--- Start Excerpted records ---

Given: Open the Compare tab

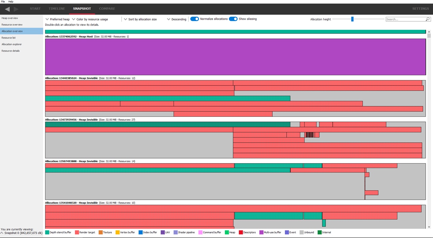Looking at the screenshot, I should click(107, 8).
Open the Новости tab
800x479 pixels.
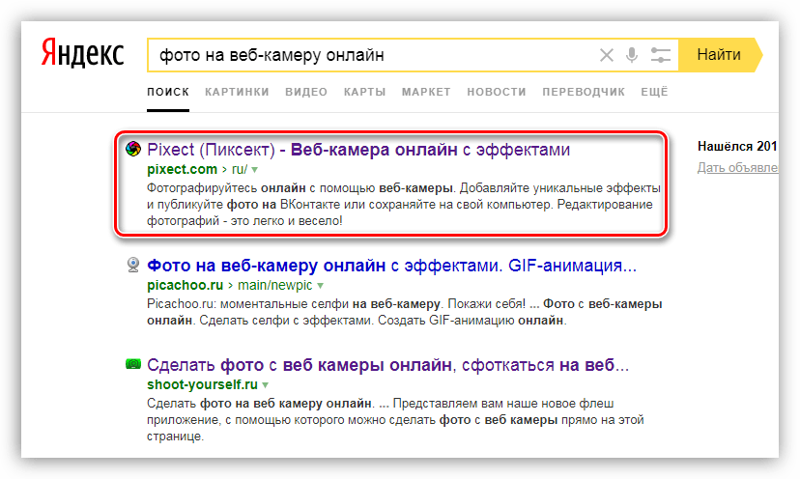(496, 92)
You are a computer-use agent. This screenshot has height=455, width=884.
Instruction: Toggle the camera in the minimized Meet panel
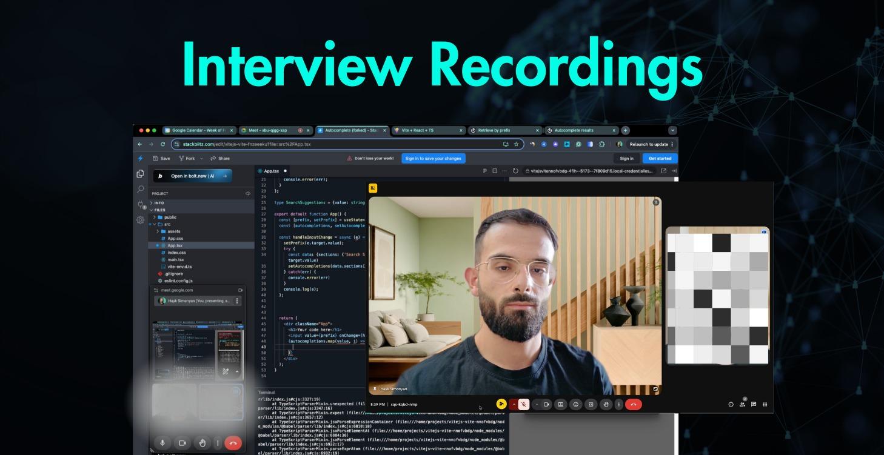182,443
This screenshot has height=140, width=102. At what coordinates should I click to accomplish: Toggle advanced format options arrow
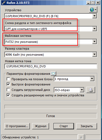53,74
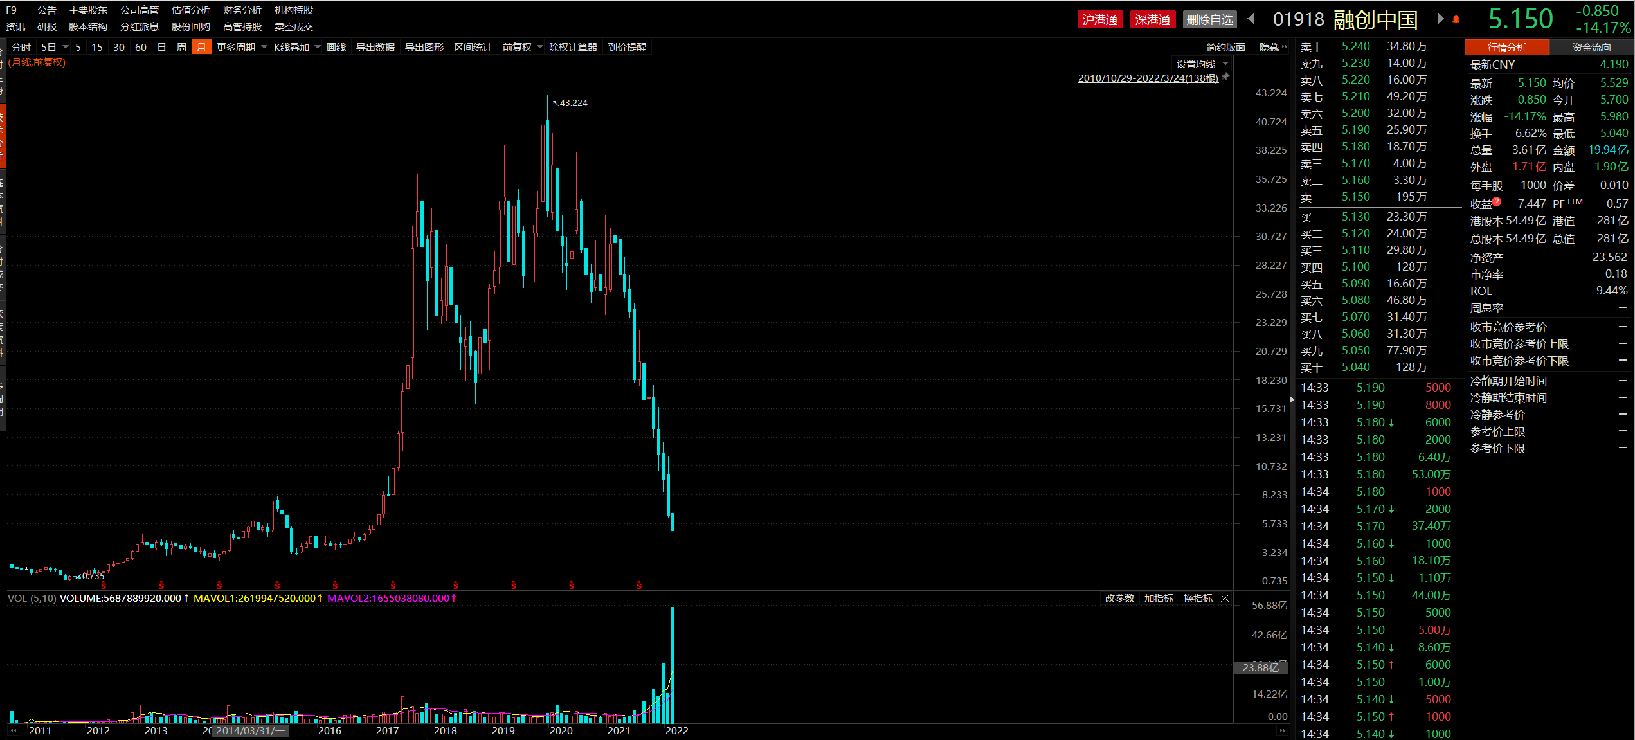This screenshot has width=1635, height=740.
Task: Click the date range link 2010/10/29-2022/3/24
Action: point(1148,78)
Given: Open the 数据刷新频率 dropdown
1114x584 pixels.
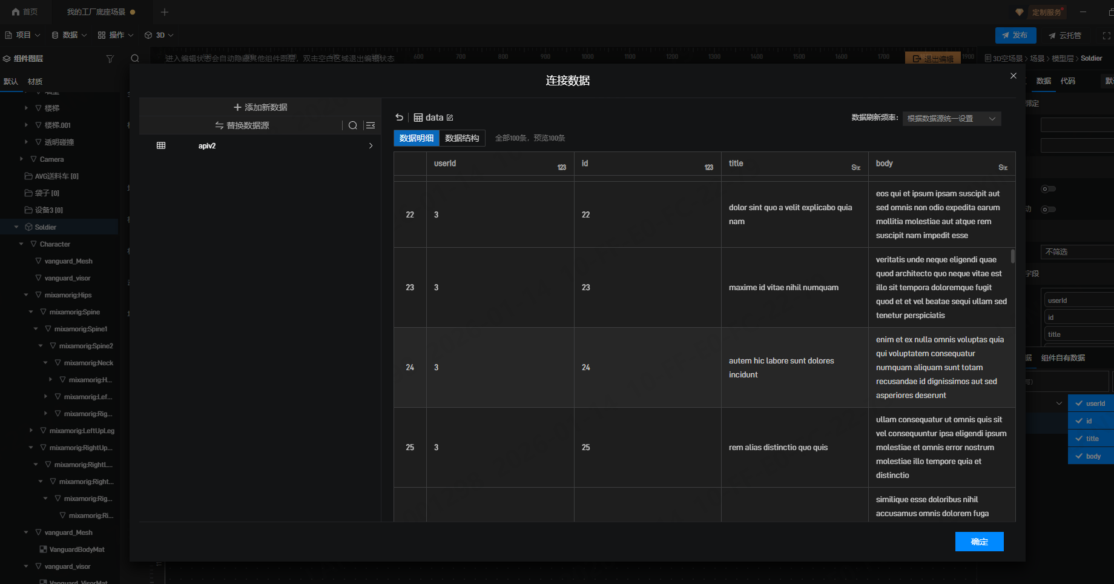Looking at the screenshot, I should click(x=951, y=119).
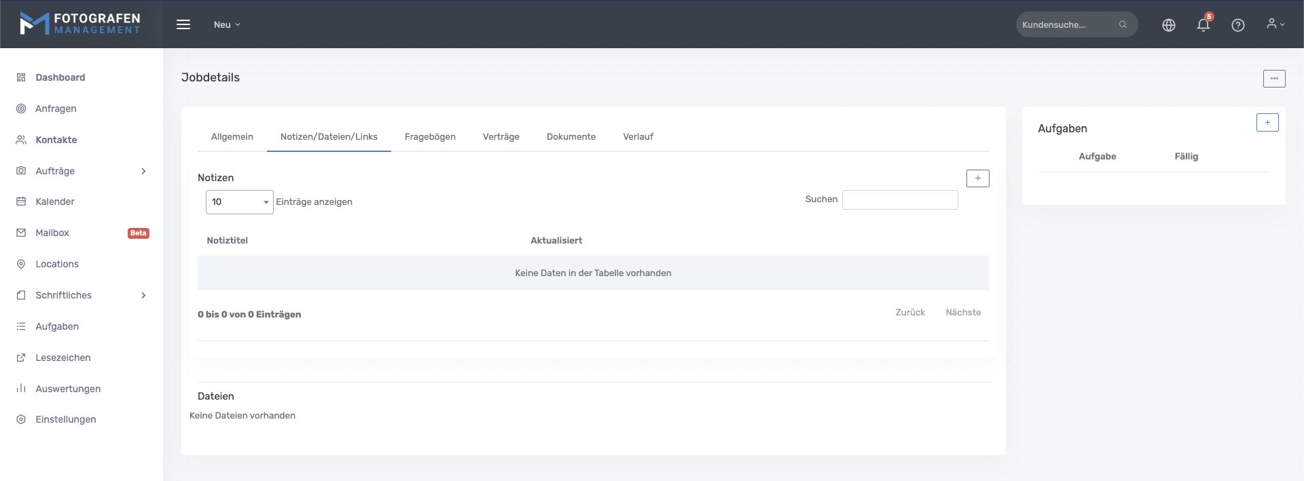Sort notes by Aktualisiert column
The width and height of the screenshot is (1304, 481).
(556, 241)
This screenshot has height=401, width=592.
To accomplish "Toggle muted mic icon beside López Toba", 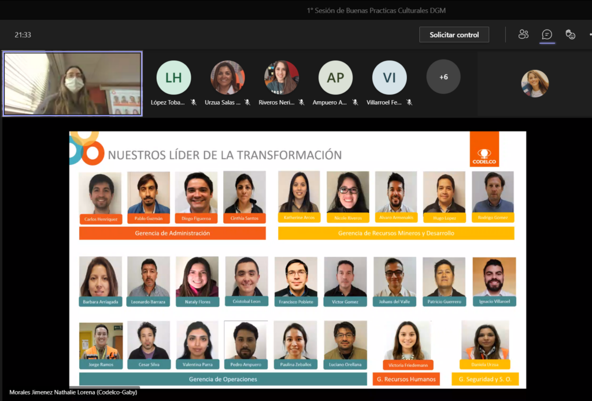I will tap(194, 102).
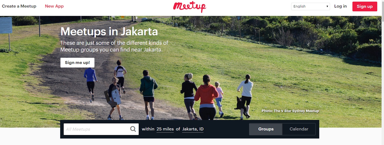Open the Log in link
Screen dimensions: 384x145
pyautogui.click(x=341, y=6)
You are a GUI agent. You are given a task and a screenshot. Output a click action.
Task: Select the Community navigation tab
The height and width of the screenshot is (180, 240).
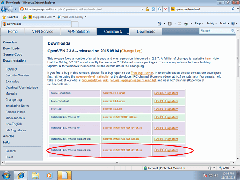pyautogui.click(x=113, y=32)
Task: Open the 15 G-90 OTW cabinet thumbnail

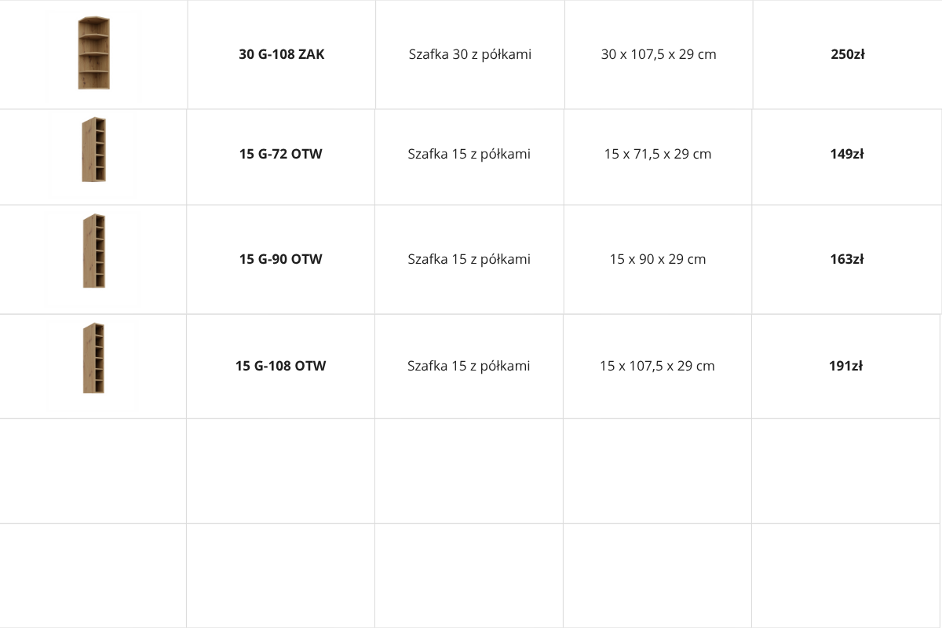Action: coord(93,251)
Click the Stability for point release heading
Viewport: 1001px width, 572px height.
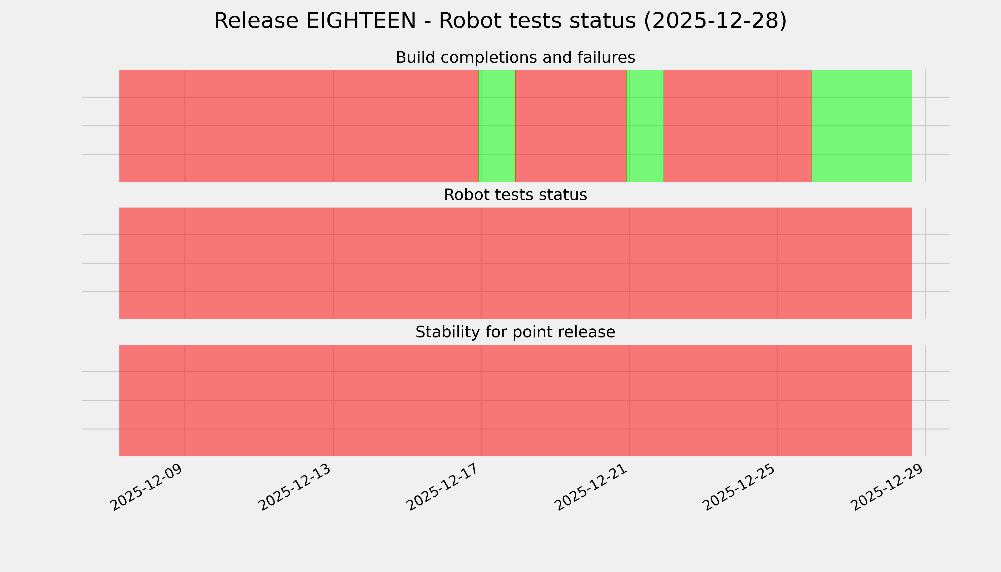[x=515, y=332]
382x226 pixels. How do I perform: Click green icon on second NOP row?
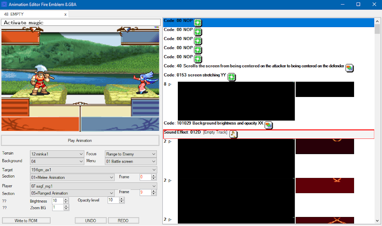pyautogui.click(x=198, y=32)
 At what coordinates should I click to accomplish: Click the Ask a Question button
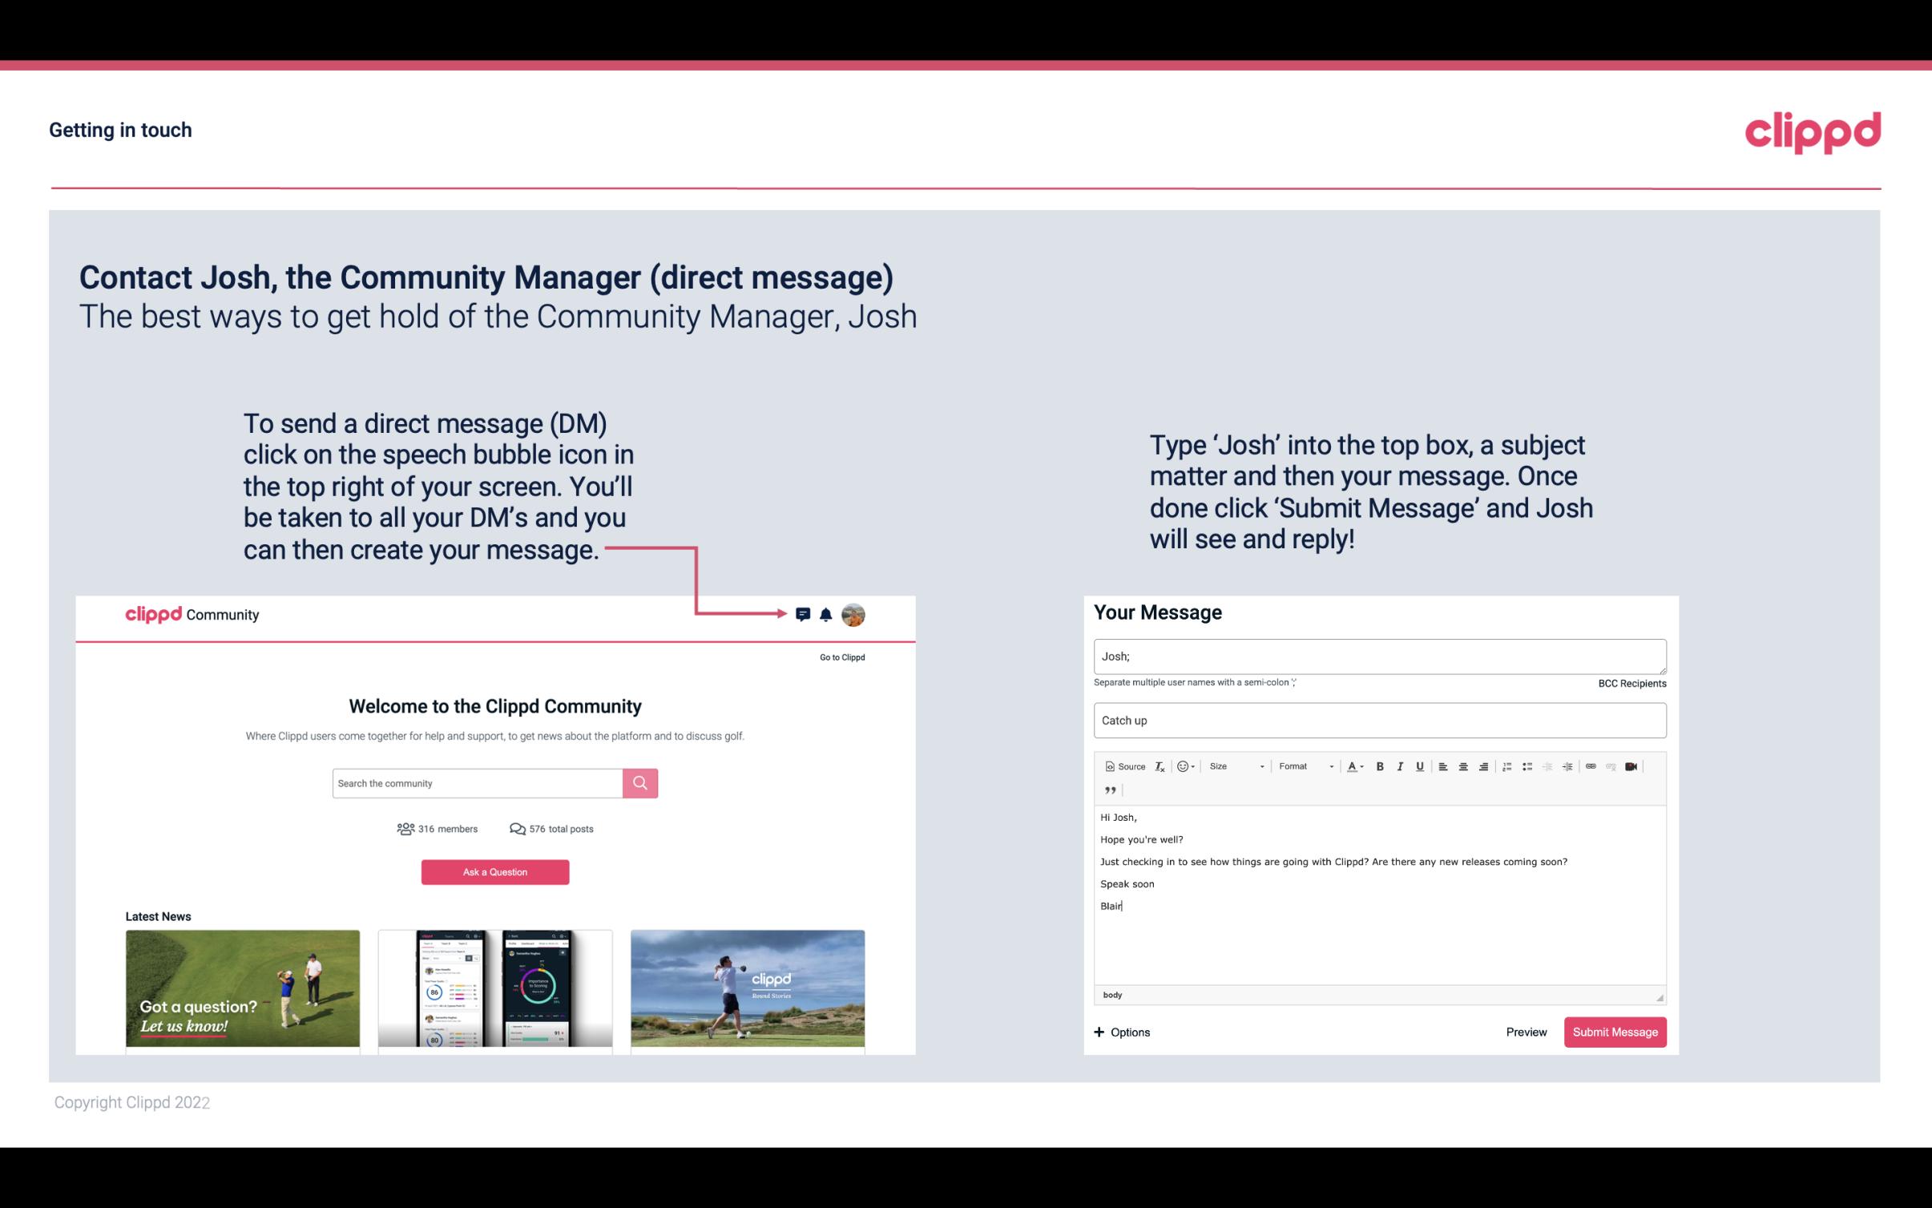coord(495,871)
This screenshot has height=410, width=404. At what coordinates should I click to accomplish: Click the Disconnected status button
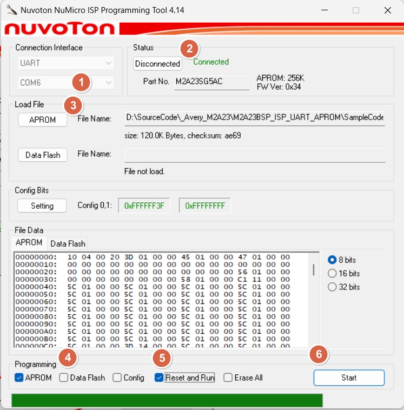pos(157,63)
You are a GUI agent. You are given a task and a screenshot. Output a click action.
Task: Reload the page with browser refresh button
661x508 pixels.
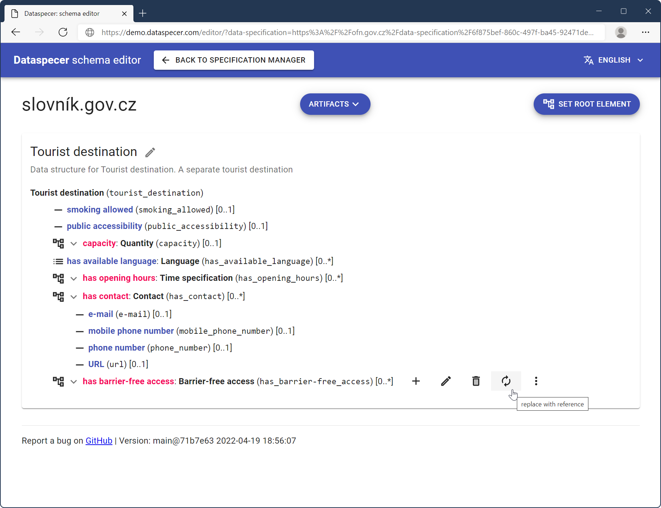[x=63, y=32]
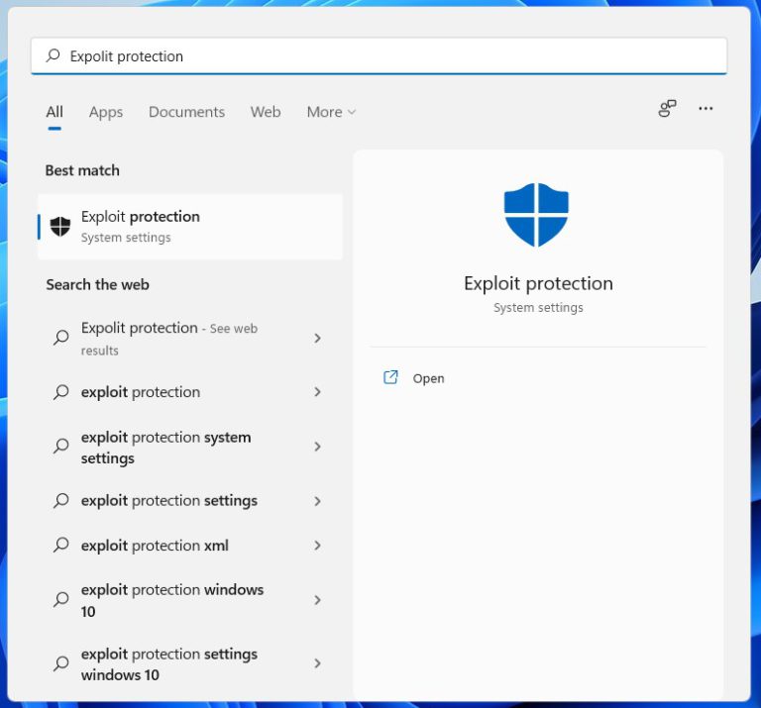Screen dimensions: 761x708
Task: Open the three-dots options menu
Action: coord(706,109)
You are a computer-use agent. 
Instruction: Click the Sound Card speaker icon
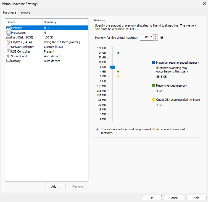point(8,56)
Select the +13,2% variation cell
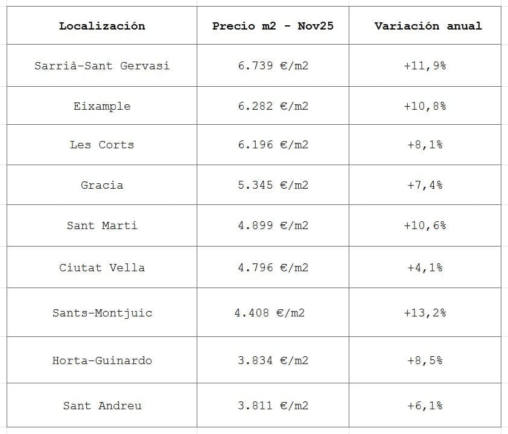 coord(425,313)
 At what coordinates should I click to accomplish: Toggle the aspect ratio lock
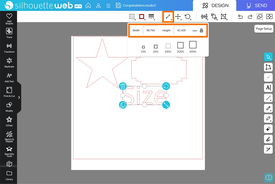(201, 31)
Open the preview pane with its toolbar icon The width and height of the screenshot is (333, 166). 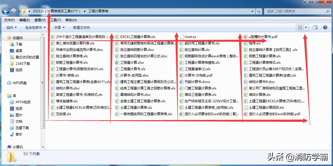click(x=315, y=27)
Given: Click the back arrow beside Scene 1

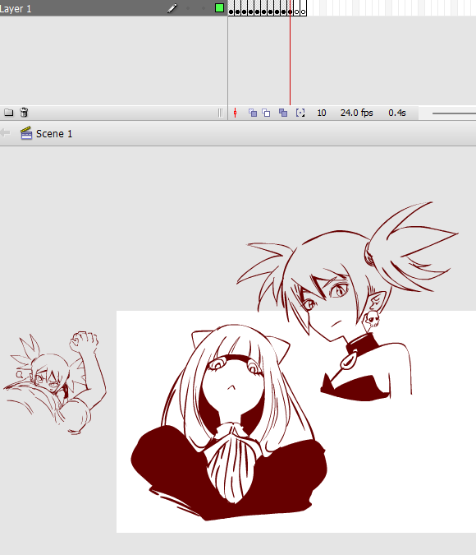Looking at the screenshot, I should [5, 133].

--- End Excerpted records ---

• [Instruction] Write out the lines word for word, starting with the line containing "This screenshot has height=410, width=404." and ending with the line containing "Action: coord(706,109)", and leave the pictures out.

• [Solution to this exercise]
This screenshot has height=410, width=404. At what coordinates should I click to accomplish: Click the Disconnected status button
pos(157,63)
You are a GUI agent. You are given a task and a screenshot. Output a click action.
Task: Reload the page with browser refresh button
661x508 pixels.
[x=63, y=32]
Screen dimensions: 761x708
Task: Open the three-dots options menu
Action: coord(706,109)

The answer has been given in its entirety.